Counsel in his brief says the verdict was given through passion and prejudice, and was wholly, contrary to the evidence. As these grounds were set forth in the motion for a new trial, they are proper to be considered now.

The plaintiff and ten other witnesses were examined, the former testifying that the ten acres were worth $2,000 before the road was built, and about $500 afterwards. One of his witnesses thought it was worth $250 an acre before, and nothing afterwards. Another estimated that it was worth $200 an acre before condemnation, having regarded only its mineral value. Another put it at $2,000 before condemnation, and $1,500 afterwards. Another thought the mining and farming value before condemnation “would be somewhere in the neighborhood of $150” an acre. He thought it was worth $75 an acre for farming purposes. Another put the figures at $2,000 and $1,000, respectively.

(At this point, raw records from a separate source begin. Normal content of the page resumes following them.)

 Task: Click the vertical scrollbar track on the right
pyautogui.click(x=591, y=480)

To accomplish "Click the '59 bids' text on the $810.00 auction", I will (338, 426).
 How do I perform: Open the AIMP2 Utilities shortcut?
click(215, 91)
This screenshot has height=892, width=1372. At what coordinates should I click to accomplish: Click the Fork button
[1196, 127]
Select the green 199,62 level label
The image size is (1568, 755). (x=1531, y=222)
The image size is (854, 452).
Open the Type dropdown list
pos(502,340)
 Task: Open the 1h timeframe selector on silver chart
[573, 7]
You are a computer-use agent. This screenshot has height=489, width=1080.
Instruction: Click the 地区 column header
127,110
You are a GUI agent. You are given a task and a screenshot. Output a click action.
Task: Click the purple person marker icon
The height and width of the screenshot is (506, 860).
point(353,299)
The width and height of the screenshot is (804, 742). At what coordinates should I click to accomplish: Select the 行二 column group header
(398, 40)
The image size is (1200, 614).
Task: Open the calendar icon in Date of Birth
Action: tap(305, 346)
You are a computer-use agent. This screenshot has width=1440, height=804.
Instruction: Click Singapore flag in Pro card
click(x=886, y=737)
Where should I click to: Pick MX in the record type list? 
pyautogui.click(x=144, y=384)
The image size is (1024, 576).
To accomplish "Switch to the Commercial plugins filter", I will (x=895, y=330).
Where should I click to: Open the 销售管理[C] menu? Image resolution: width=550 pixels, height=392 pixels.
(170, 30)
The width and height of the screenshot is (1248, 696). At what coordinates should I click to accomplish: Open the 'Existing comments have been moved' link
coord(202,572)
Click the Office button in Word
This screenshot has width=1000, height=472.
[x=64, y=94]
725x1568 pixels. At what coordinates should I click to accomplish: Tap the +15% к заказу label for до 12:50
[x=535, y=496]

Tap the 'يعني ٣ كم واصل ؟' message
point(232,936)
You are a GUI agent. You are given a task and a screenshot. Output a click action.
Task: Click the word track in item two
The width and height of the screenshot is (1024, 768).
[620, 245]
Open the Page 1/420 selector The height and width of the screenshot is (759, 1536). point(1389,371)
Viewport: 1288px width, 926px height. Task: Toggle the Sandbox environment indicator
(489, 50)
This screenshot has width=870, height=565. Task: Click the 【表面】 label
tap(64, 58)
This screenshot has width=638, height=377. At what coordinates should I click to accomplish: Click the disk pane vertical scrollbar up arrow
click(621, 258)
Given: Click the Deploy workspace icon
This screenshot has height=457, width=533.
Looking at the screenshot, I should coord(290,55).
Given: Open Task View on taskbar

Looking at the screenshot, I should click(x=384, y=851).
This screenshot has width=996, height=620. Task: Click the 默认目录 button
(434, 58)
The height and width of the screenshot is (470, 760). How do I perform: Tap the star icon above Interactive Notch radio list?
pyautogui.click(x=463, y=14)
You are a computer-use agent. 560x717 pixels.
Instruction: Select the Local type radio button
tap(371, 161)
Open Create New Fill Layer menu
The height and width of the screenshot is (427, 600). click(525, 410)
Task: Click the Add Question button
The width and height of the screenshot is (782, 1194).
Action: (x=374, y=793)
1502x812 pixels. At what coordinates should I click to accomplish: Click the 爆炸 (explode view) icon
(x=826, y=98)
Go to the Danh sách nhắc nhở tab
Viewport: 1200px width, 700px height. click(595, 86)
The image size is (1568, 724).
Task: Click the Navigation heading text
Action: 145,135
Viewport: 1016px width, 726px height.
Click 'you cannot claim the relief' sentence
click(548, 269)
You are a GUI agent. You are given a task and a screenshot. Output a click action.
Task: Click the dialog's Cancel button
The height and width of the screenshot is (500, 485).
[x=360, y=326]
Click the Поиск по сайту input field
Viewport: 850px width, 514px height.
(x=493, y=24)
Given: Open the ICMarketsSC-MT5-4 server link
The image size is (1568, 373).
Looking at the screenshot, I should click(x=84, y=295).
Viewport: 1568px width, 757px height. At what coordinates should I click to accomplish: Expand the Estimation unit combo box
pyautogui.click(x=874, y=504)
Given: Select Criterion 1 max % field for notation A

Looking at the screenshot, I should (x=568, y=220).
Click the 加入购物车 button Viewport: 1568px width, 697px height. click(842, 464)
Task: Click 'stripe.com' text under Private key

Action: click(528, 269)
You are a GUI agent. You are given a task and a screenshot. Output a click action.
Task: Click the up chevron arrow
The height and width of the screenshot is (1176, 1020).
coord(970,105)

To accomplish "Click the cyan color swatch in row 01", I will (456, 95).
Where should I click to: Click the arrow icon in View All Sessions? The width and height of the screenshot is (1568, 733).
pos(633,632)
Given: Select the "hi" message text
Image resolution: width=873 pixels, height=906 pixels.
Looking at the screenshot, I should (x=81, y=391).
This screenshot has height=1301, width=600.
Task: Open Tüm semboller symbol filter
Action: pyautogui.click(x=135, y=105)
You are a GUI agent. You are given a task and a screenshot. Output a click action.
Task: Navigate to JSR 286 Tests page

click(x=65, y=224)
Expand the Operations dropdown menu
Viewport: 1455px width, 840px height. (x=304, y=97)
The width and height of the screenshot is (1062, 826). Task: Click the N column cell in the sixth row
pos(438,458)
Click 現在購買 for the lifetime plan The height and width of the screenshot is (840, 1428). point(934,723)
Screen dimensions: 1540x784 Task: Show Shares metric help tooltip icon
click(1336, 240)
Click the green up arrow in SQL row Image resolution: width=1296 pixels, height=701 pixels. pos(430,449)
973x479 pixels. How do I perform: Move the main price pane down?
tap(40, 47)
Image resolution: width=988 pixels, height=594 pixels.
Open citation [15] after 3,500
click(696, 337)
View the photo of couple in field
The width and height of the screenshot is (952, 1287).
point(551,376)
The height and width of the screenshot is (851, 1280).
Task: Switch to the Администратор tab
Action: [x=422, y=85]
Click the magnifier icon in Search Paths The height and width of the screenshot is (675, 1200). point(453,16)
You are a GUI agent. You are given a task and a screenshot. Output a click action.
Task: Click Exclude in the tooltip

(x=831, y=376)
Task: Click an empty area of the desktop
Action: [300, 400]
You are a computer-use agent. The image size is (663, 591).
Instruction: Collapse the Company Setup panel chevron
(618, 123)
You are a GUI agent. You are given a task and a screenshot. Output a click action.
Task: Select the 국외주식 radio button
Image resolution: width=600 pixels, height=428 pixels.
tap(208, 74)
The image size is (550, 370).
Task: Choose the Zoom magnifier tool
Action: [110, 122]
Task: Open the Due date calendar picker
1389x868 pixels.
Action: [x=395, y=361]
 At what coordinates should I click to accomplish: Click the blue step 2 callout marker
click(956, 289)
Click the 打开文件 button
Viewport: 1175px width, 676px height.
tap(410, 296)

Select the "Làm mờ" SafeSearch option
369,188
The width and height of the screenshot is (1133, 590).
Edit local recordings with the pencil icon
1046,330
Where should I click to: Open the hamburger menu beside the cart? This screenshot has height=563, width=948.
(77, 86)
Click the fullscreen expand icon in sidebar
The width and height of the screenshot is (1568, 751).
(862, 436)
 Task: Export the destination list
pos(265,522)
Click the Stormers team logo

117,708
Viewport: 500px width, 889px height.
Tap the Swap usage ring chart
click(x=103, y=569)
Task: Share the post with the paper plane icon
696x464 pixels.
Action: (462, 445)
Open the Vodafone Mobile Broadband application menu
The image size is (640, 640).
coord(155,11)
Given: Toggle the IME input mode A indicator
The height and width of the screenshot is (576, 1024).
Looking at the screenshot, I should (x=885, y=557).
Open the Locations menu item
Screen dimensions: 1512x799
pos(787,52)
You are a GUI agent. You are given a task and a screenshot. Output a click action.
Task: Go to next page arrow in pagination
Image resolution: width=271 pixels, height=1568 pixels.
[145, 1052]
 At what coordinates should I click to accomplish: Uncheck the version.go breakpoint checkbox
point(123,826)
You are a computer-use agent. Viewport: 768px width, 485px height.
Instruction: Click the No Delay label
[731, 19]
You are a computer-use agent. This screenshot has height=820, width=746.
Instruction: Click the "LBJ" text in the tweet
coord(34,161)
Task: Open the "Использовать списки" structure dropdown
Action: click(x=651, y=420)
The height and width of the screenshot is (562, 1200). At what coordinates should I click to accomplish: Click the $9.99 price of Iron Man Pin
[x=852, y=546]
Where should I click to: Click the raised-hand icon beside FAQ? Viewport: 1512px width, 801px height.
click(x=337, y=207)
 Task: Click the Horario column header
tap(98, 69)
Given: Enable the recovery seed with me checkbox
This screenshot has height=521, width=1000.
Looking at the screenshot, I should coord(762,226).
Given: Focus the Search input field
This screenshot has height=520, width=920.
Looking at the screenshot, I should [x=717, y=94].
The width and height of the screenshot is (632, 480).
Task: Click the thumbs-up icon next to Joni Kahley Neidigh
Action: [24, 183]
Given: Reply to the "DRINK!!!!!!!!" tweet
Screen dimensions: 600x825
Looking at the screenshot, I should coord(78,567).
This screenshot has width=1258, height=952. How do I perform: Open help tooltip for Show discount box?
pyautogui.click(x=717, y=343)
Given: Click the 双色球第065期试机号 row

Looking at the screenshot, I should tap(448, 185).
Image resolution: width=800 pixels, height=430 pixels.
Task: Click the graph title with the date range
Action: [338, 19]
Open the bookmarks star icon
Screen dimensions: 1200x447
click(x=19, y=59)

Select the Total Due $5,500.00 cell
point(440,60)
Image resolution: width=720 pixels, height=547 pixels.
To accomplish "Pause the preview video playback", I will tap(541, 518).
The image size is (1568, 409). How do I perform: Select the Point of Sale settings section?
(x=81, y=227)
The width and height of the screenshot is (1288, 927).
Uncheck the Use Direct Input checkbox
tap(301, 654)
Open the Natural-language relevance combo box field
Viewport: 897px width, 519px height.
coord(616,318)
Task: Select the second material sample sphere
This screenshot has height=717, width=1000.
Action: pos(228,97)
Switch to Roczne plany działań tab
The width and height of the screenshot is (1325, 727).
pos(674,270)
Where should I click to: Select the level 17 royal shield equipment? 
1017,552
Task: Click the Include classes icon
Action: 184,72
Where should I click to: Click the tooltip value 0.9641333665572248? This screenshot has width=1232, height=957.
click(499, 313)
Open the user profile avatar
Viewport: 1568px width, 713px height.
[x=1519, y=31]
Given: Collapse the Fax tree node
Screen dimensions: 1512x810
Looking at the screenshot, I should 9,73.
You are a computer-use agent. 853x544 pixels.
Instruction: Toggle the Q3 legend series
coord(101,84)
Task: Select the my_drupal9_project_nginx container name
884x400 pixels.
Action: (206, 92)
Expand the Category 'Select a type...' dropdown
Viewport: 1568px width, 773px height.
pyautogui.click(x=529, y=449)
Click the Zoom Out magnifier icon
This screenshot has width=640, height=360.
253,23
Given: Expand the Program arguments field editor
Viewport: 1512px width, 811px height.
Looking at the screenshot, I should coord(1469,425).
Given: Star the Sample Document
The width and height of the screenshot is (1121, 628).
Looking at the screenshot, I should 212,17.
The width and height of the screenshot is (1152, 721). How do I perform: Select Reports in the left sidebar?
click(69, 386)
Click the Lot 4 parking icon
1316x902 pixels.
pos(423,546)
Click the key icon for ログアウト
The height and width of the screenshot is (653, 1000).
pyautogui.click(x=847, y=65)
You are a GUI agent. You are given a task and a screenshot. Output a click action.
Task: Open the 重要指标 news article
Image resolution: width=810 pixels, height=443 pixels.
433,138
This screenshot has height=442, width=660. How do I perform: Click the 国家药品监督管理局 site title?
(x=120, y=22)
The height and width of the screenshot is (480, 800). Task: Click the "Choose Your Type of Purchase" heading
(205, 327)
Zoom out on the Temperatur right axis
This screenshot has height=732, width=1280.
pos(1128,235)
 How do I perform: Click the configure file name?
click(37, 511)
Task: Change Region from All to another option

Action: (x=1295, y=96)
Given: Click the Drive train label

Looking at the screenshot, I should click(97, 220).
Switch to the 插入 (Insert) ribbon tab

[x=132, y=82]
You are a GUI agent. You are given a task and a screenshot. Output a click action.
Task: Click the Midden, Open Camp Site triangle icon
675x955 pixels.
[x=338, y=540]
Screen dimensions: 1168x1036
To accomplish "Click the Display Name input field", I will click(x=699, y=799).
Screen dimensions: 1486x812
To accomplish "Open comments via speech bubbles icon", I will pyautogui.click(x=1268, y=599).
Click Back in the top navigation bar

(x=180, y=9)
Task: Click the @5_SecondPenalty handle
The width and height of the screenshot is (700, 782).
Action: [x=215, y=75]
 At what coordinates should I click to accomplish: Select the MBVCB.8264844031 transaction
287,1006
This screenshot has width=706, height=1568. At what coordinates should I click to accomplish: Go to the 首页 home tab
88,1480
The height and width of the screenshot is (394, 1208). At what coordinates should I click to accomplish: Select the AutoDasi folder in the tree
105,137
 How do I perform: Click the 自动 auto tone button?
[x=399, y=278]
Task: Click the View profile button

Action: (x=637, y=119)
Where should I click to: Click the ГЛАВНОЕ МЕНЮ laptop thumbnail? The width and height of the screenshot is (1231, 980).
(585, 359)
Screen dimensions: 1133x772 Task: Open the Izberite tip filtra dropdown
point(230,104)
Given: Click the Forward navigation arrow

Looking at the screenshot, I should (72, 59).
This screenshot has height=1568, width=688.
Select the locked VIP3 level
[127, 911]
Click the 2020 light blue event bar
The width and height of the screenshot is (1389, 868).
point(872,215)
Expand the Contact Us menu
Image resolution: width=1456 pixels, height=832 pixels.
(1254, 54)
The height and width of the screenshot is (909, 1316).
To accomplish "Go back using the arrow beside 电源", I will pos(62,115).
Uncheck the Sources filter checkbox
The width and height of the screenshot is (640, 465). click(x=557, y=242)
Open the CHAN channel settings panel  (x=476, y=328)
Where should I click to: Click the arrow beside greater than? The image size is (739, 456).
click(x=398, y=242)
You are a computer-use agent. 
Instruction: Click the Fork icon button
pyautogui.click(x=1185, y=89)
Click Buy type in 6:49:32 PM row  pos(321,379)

For the defendant, one witness, who had been one of the appraisers, thought the land was worth about $100 an acre both before and after building the road, but that the plaintiff-should have $100 damages for land taken on account of the mineral character. Another thought the tract was worth about the same after building the road as before. Another, who had bought considerable land in the vicinity, deemed the speculative value of the land about $100 an acre.

It will be seen from the foregoing that the jury had abundant room and justification for the verdict returned by them.

Special questions were answered to the effect that outside of the roadbed about three and one-half acres of the tract was in cultivation; that the cultivated land was fertile, but the remainder fit only for pasture or mining; that items going to make up the damages were:

“The railroad running- through the land from one side to the other, makes it very inconvenient to use for any purpose. The plaintiff has almost entirely lost the use of land south of the railroad. For mining purposes, it is almost ruined.”

Complaint is made that the court refused to send the jury to view the premises. The record contains no evidence or hint of any such request having been made, but as opposing counsel seems to concede that it was made, it may be observed that there is nothing in the record indicating that any prejudice arose from this refusal.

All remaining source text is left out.